Whatever steps you are able to take on your system, remember to give clear warnings, to allow for honest mistakes, and to escalate appropriately. Remember that the people in your conference are guests, and a variety of personalities and opinions enriches the scene you are creating. Treat them with courtesy, make them feel welcome and by and large they will respond in kind.
Moderating Tips
Editor's note:
These tips are excerpted from the Kerr Report, a report on Moderating Online Conferences produced by Elaine B. Kerr of the Computerized Conferencing and Communications Center at New Jersey Institute of Technology in February 1984, a year before the WELL was launched, and way before the commercialization of the Internet. There is comfort in learning from the pioneers among us, and building on the shared knowledge of hosting.

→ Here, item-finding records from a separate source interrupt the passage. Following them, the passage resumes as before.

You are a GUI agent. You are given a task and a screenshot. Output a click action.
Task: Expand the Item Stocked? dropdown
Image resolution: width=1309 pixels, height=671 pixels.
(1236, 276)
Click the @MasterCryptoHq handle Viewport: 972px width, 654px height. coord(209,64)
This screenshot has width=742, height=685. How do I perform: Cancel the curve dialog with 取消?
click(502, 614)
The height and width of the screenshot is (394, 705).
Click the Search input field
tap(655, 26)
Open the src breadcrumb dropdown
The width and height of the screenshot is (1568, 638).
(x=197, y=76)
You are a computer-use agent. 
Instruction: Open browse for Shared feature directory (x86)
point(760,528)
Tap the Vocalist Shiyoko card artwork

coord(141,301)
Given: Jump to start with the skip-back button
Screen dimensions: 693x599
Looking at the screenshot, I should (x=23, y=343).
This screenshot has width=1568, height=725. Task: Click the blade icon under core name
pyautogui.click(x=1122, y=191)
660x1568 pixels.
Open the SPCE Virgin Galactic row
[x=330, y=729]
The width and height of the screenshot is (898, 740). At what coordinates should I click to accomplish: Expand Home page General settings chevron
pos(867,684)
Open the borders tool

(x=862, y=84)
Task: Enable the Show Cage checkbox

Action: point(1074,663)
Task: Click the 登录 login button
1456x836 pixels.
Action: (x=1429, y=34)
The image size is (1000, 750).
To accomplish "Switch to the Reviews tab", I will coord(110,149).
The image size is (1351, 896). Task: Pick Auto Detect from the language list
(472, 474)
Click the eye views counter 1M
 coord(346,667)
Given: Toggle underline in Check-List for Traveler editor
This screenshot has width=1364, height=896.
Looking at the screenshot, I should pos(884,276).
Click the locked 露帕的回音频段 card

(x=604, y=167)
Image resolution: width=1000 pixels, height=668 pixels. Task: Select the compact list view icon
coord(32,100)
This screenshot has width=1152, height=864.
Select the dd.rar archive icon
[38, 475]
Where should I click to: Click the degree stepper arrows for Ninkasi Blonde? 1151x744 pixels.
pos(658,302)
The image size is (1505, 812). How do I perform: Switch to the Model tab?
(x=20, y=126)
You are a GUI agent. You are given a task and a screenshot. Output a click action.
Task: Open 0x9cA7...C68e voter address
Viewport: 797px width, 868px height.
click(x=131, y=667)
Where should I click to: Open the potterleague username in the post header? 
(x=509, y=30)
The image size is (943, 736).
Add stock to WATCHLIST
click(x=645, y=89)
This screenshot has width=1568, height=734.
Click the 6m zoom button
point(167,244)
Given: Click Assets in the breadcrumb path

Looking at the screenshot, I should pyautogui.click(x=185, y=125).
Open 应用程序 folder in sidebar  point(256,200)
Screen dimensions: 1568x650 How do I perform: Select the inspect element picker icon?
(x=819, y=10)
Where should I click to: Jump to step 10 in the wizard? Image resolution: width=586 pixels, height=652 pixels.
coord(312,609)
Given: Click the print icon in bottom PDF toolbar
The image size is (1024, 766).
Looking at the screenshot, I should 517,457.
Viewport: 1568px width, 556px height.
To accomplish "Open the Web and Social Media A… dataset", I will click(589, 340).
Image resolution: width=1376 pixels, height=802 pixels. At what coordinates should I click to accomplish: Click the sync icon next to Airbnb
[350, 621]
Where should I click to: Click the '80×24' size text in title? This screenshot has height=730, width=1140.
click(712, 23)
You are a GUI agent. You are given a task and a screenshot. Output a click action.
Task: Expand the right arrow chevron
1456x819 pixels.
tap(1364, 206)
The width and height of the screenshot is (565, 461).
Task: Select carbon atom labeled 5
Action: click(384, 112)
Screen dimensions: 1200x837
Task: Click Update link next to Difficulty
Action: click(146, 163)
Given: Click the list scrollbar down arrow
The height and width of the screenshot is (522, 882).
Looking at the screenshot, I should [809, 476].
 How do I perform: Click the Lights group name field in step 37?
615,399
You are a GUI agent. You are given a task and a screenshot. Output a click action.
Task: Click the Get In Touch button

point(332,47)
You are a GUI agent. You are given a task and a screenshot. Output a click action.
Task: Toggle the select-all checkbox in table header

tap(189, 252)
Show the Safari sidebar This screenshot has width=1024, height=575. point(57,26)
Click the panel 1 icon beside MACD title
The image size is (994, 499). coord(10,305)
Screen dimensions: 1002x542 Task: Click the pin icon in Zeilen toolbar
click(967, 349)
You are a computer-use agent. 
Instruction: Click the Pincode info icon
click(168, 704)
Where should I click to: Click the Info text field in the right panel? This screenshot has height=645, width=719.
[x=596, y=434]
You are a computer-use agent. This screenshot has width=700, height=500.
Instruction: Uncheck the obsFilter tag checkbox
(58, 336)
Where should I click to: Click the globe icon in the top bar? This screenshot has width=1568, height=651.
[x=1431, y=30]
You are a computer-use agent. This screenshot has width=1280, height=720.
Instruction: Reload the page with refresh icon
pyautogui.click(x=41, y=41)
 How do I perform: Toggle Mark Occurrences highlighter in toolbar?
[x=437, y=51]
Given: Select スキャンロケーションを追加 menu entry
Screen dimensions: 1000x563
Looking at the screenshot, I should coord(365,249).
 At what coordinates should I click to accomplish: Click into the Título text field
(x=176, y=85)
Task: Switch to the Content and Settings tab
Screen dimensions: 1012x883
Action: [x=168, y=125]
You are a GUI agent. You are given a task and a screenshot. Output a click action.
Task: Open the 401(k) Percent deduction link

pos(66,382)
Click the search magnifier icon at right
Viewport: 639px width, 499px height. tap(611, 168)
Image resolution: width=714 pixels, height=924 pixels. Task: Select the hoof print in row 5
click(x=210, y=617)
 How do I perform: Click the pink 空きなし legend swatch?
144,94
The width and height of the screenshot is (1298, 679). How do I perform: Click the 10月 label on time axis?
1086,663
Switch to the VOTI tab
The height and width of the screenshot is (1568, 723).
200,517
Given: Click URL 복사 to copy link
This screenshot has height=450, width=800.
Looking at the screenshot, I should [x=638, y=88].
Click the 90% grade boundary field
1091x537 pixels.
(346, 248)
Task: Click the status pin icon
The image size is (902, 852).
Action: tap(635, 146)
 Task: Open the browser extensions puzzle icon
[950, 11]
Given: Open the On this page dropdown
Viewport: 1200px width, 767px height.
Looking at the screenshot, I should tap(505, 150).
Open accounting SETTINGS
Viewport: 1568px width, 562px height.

- Encourage the members to talk to each other rather than just to you as the host, and not to lecture to a vague audience.
- Use private messages (email, instant messages, sends, etc.) as reminders, perhaps pointing to specific items about which you would like feedback, and for positive reinforcement, especially of early entries. Messages should be a regular supplement to the more public comments.
- Reinforce participation via thank-you notes, both to individuals and the group. Compliment and praise.